DATA FOR PROCESSING.

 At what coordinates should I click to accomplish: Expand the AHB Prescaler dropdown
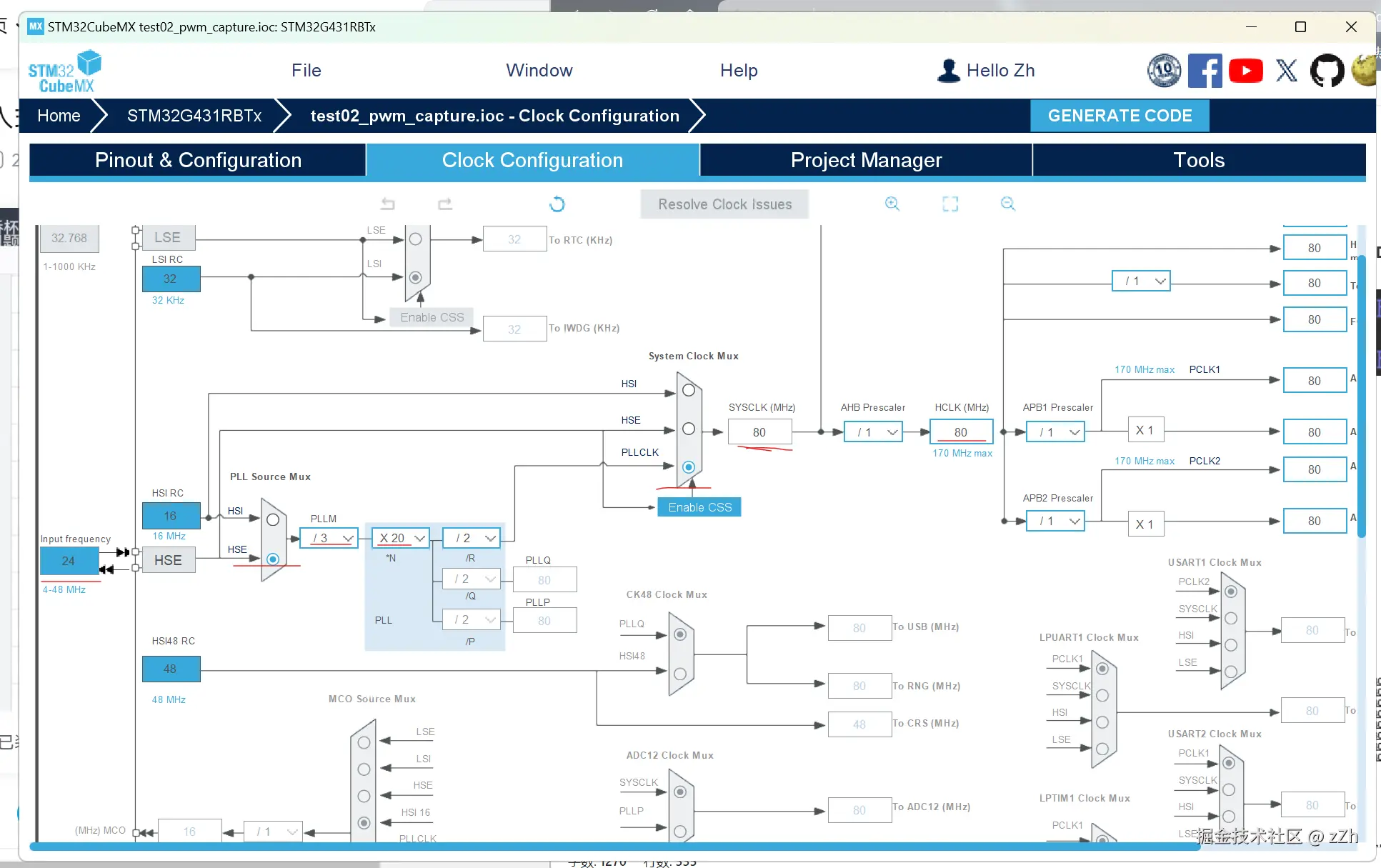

==

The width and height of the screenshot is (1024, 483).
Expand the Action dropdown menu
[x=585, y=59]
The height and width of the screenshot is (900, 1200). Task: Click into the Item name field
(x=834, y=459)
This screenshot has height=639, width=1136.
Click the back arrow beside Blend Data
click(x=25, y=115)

==

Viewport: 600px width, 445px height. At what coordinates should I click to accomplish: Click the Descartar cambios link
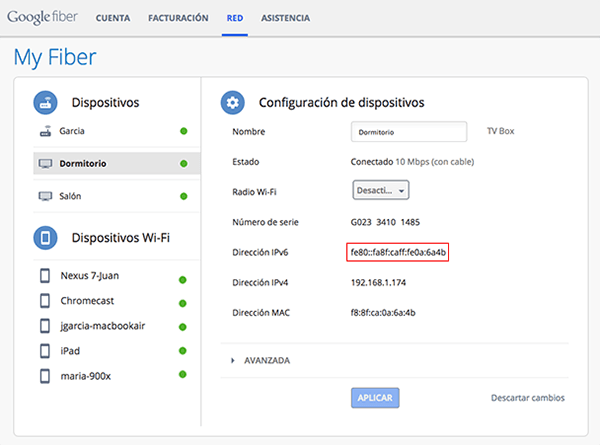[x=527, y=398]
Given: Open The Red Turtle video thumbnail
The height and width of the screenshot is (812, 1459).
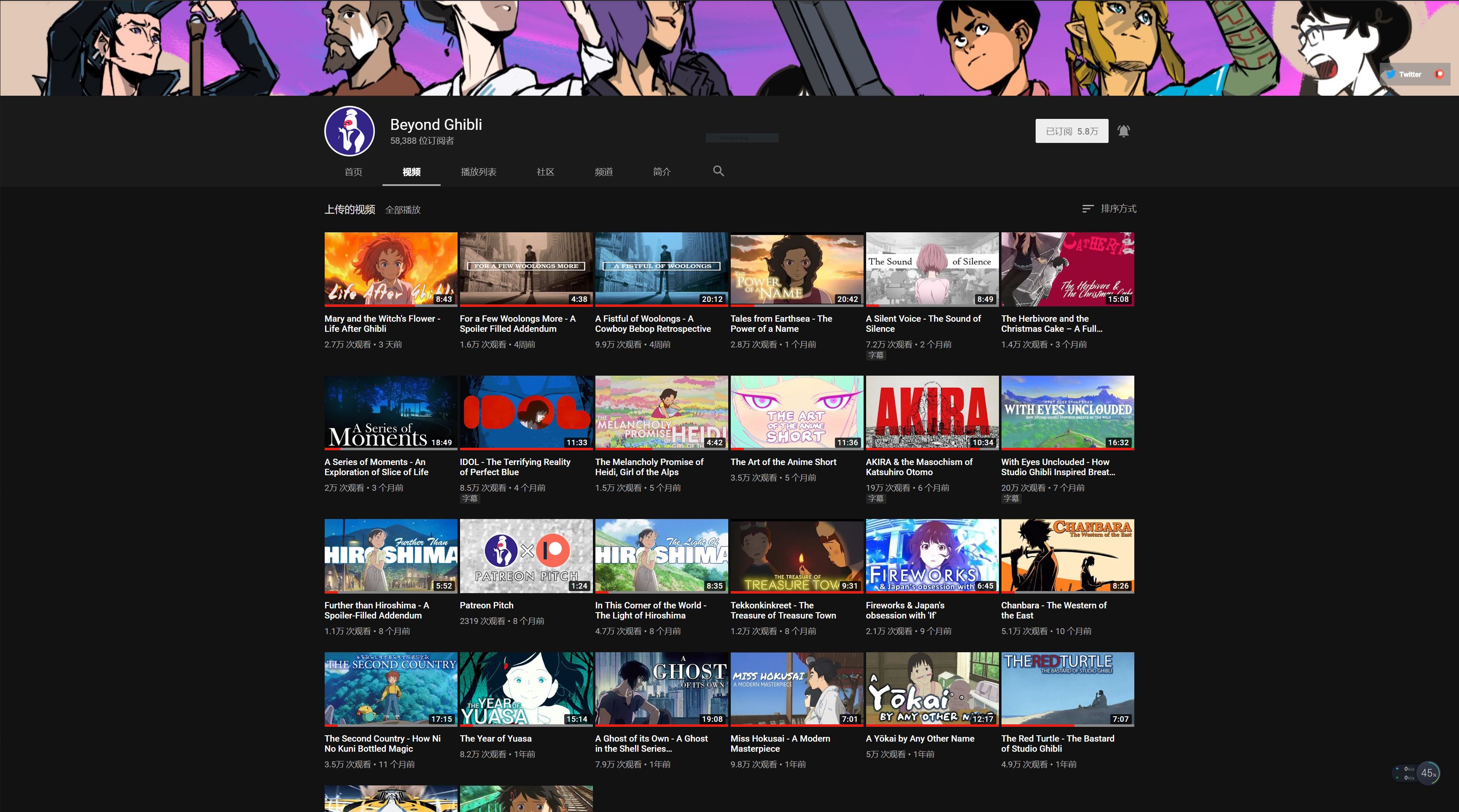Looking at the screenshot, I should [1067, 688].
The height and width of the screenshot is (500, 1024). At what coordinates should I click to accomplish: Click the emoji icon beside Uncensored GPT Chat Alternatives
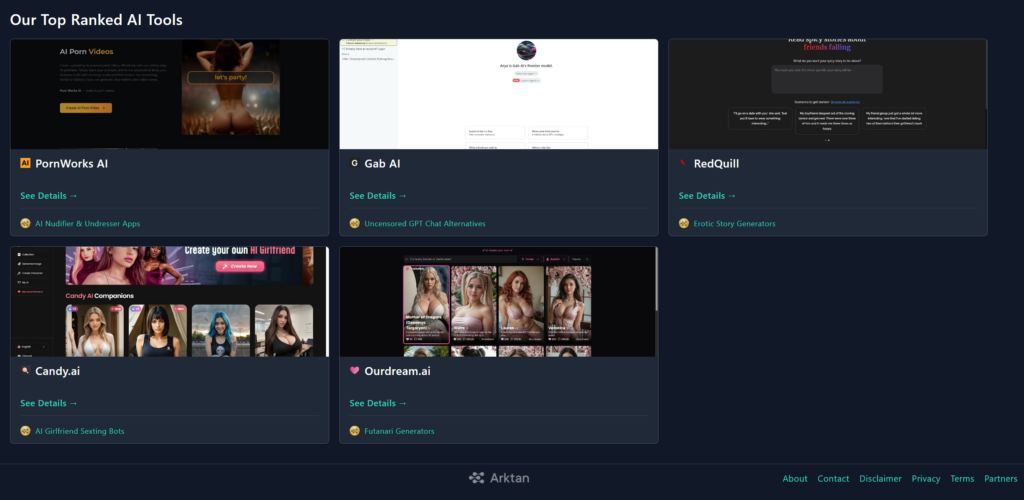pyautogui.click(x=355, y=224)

AIM OF THE TASK. Repeat the data from the line containing "Viewport: 600px width, 445px" through the line containing "Looking at the", including both of those lines. Leave out the pictures.

REPLY TO THE EXERCISE.
Viewport: 600px width, 445px height. At what coordinates should I click to accomplish: Click the Descartar cambios link
[x=527, y=398]
Given: Open The Red Turtle video thumbnail
The height and width of the screenshot is (812, 1459).
Looking at the screenshot, I should [1067, 688].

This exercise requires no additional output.